Friday, November 25, 2011

Testing de-Soto's hidden capital...

Now here is a paper which I think is potentially brilliant - finally someone is testing Hernando de Soto's hypothesis that if only people in developing countries could used the capital stored in their (even meagre) housing, they could use it as collateral to get credit and get themselves out of poverty. The lesson for poor governments was (if I remember correctly), sort out your property rights and the rest will follow. So what does the evidence say? Well,
the effects [on profits and interest rates] are likely to be non-linear and heterogeneous by wealth group. They also depend on the extent of competition between lenders. There can be significant increases in profits and reductions in interest rates when credit markets are competitive.
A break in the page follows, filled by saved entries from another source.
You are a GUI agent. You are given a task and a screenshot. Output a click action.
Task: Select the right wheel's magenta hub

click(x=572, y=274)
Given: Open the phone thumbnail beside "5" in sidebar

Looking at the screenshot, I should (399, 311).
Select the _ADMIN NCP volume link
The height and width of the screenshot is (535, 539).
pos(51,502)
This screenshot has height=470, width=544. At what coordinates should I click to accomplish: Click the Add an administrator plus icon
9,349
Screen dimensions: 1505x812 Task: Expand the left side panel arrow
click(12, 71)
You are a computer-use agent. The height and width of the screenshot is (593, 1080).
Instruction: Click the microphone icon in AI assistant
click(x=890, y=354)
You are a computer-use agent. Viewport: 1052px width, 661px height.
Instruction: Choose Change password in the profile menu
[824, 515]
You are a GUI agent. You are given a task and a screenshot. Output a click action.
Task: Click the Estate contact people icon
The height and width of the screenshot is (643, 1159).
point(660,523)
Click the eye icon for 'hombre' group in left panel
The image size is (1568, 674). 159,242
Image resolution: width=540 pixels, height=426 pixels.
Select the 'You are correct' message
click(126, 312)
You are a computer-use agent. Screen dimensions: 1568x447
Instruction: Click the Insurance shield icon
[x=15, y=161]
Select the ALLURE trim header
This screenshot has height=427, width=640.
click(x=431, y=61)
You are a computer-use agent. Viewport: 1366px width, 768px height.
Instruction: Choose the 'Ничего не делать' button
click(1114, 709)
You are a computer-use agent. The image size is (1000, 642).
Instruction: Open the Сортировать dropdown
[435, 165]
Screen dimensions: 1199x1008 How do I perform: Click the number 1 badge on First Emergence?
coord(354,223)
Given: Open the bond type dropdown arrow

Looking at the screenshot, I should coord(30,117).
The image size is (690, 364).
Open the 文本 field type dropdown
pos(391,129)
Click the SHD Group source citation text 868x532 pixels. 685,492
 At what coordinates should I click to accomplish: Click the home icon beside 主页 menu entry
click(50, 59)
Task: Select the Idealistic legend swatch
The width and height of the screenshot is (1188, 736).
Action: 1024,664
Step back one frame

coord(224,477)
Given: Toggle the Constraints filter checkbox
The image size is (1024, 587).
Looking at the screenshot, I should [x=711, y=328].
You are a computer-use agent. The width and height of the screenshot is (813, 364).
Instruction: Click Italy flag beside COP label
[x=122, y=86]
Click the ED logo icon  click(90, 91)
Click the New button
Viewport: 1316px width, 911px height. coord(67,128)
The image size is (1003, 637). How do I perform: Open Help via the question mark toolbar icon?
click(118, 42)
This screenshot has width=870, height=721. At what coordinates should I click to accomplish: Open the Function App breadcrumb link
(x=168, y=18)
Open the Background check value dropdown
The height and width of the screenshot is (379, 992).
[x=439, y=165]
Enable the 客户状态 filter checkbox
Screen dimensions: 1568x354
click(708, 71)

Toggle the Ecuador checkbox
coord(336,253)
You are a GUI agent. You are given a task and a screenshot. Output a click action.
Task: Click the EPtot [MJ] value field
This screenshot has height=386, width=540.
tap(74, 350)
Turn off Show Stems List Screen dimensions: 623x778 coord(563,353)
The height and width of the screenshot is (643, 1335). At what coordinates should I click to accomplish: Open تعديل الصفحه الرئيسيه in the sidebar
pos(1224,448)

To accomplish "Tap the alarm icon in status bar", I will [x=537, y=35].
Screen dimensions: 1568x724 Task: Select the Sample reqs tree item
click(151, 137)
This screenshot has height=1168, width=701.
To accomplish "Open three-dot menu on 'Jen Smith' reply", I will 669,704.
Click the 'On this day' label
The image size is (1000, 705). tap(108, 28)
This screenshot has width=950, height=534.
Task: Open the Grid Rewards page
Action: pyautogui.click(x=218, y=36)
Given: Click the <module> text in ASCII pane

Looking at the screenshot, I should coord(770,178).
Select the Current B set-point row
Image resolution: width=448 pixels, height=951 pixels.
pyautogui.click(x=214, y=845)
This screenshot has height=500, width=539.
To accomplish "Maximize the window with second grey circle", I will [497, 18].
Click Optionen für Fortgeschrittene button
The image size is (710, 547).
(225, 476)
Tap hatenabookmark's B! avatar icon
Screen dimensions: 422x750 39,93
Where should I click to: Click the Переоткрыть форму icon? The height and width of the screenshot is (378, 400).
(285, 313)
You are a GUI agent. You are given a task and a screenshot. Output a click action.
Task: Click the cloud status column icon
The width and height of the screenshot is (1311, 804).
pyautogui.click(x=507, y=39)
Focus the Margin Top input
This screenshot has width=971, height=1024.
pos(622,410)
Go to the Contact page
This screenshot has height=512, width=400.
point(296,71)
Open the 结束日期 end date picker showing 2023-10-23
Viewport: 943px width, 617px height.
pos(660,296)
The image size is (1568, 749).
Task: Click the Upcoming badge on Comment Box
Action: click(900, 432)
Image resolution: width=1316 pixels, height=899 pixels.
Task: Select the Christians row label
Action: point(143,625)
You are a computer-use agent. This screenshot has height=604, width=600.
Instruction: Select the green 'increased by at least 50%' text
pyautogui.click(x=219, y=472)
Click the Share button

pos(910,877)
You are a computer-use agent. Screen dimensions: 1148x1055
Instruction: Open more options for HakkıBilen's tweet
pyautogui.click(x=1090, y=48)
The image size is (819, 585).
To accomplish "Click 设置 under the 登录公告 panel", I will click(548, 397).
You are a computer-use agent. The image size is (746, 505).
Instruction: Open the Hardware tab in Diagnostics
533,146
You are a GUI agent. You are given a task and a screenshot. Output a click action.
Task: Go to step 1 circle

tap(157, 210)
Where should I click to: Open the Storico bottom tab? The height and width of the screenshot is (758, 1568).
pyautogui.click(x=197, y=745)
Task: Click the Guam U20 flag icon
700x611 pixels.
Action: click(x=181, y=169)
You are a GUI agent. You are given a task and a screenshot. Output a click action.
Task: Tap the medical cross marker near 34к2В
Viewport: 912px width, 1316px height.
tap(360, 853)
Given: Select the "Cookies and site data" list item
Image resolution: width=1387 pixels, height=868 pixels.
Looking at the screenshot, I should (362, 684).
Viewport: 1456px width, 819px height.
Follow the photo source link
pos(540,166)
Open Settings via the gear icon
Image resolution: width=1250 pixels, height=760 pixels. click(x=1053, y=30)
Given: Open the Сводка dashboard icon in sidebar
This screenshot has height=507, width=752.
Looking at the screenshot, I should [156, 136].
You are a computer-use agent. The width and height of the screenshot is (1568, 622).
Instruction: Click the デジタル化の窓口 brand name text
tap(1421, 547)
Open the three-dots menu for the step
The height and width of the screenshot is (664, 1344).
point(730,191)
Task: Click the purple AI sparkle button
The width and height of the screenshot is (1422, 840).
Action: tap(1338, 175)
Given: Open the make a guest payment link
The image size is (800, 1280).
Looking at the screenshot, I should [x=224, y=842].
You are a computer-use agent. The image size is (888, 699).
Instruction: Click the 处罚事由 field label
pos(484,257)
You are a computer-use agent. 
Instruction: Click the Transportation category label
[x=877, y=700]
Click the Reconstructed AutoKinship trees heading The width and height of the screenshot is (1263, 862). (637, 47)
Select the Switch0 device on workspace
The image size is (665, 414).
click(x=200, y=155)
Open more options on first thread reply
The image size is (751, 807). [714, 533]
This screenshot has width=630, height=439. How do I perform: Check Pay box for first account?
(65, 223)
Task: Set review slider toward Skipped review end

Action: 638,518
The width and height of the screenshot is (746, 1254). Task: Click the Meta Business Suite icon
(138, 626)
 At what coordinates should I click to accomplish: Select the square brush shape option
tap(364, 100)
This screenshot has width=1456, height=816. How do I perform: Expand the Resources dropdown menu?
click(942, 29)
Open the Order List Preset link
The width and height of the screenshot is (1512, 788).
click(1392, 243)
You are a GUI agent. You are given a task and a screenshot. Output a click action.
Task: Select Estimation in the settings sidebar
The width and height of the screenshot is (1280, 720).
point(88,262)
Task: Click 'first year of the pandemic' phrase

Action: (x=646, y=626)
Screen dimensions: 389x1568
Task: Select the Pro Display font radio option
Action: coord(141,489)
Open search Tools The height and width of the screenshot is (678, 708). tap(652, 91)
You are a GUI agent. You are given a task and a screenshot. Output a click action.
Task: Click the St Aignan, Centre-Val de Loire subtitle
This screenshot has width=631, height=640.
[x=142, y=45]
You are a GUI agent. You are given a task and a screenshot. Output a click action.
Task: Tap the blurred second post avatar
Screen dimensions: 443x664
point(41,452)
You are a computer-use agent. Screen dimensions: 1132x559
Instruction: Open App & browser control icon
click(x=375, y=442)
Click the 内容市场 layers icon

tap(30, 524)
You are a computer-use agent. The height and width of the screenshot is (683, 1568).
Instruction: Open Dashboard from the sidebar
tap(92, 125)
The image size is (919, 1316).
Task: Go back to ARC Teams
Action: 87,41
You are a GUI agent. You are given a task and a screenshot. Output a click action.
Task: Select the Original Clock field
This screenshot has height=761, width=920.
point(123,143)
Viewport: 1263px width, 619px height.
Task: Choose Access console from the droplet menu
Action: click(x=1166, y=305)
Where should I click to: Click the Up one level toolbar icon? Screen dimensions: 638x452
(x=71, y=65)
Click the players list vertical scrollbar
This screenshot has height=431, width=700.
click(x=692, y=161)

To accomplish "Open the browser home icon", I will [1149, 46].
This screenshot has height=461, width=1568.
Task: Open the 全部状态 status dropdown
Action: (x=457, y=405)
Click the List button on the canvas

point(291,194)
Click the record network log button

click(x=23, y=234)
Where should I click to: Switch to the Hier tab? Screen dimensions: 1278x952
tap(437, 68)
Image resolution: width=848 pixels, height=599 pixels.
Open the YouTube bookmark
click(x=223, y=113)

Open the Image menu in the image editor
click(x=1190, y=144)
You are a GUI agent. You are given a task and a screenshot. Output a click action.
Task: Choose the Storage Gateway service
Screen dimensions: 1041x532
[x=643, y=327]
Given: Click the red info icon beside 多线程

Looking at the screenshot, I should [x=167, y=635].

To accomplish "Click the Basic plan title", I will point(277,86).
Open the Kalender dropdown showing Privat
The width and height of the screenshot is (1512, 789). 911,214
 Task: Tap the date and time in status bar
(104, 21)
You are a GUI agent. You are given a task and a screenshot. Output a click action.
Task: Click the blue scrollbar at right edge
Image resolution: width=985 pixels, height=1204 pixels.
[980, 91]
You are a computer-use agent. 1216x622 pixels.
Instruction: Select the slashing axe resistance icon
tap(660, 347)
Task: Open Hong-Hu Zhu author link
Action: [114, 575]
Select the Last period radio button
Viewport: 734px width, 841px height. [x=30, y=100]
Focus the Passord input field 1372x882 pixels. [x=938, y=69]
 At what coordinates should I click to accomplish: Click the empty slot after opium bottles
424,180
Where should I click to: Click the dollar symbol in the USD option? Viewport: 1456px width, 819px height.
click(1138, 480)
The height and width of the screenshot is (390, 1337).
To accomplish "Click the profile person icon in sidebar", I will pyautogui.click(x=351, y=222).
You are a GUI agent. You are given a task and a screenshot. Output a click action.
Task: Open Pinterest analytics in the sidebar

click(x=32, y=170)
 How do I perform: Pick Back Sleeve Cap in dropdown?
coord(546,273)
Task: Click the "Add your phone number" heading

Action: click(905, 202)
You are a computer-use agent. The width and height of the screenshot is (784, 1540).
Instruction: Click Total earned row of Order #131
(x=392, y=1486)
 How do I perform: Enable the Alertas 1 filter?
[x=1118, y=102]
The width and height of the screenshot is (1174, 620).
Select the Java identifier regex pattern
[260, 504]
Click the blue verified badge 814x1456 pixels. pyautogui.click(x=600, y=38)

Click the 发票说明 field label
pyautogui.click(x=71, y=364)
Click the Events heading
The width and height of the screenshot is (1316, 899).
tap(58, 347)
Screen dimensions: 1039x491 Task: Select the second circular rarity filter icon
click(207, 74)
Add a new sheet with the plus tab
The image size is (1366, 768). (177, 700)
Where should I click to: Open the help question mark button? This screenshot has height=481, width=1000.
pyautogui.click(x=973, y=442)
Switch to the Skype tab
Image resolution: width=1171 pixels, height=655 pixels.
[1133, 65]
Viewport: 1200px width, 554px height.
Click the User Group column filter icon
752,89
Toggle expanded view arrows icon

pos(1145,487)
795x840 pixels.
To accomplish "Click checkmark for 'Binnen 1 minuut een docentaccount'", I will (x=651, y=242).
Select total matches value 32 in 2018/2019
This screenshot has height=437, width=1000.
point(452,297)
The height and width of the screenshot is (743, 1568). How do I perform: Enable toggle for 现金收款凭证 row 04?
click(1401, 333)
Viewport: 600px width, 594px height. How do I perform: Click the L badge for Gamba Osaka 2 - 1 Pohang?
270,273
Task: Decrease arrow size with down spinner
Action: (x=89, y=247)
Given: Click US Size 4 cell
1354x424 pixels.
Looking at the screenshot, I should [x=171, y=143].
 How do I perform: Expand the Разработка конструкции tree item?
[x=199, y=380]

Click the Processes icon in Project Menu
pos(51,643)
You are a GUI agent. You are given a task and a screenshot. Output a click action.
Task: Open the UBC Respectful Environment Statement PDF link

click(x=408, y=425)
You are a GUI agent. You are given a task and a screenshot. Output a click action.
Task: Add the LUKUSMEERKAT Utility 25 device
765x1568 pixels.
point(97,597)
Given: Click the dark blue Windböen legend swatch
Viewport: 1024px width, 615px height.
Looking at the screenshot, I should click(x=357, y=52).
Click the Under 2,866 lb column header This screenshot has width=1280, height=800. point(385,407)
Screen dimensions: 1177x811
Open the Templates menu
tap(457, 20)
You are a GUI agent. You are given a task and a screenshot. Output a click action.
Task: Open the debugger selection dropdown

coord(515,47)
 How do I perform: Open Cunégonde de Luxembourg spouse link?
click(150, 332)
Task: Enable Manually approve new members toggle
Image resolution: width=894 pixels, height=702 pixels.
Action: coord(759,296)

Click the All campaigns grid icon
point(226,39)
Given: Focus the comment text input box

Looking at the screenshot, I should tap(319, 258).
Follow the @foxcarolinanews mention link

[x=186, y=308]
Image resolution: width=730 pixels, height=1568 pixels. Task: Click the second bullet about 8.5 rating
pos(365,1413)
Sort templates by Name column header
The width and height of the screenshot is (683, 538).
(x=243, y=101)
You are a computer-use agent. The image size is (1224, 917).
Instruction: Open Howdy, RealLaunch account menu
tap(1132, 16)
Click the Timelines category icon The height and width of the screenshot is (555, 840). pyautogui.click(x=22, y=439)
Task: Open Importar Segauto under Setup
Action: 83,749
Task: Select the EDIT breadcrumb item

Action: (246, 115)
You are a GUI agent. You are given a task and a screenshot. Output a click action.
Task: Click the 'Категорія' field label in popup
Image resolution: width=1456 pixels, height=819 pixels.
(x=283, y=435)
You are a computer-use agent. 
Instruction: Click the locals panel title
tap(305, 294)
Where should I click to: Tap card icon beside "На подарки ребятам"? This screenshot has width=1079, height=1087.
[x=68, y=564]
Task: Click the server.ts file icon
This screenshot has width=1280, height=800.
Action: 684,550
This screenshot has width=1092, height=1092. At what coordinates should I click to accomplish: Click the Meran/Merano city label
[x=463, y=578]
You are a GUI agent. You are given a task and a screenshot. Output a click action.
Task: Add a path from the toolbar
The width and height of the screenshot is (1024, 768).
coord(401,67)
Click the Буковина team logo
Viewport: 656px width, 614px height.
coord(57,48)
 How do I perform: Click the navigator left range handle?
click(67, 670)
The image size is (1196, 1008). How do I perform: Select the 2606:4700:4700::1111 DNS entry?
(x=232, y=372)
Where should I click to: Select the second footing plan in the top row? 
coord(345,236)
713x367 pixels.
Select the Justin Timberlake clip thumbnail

Hmmm. As far as I understand it then,  there is large variation, presumably relating to the type of house being used as collateral, and actually it all depends on the credit market anyway. As developing country credit markets are renowned to be tight for pretty much all but large companies (a fascinating paper here on that - actually more self-promotion but anyway) and government bonds,  then to some extent the granting of property rights to use as collateral is good, but perhaps isn't actually the "binding constraint". And anyway, the record for micro-credit is also pretty ambiguous I believe. Does this mean the de Soto effect was a bit of a red herring? Maybe I'll have to actually read the paper....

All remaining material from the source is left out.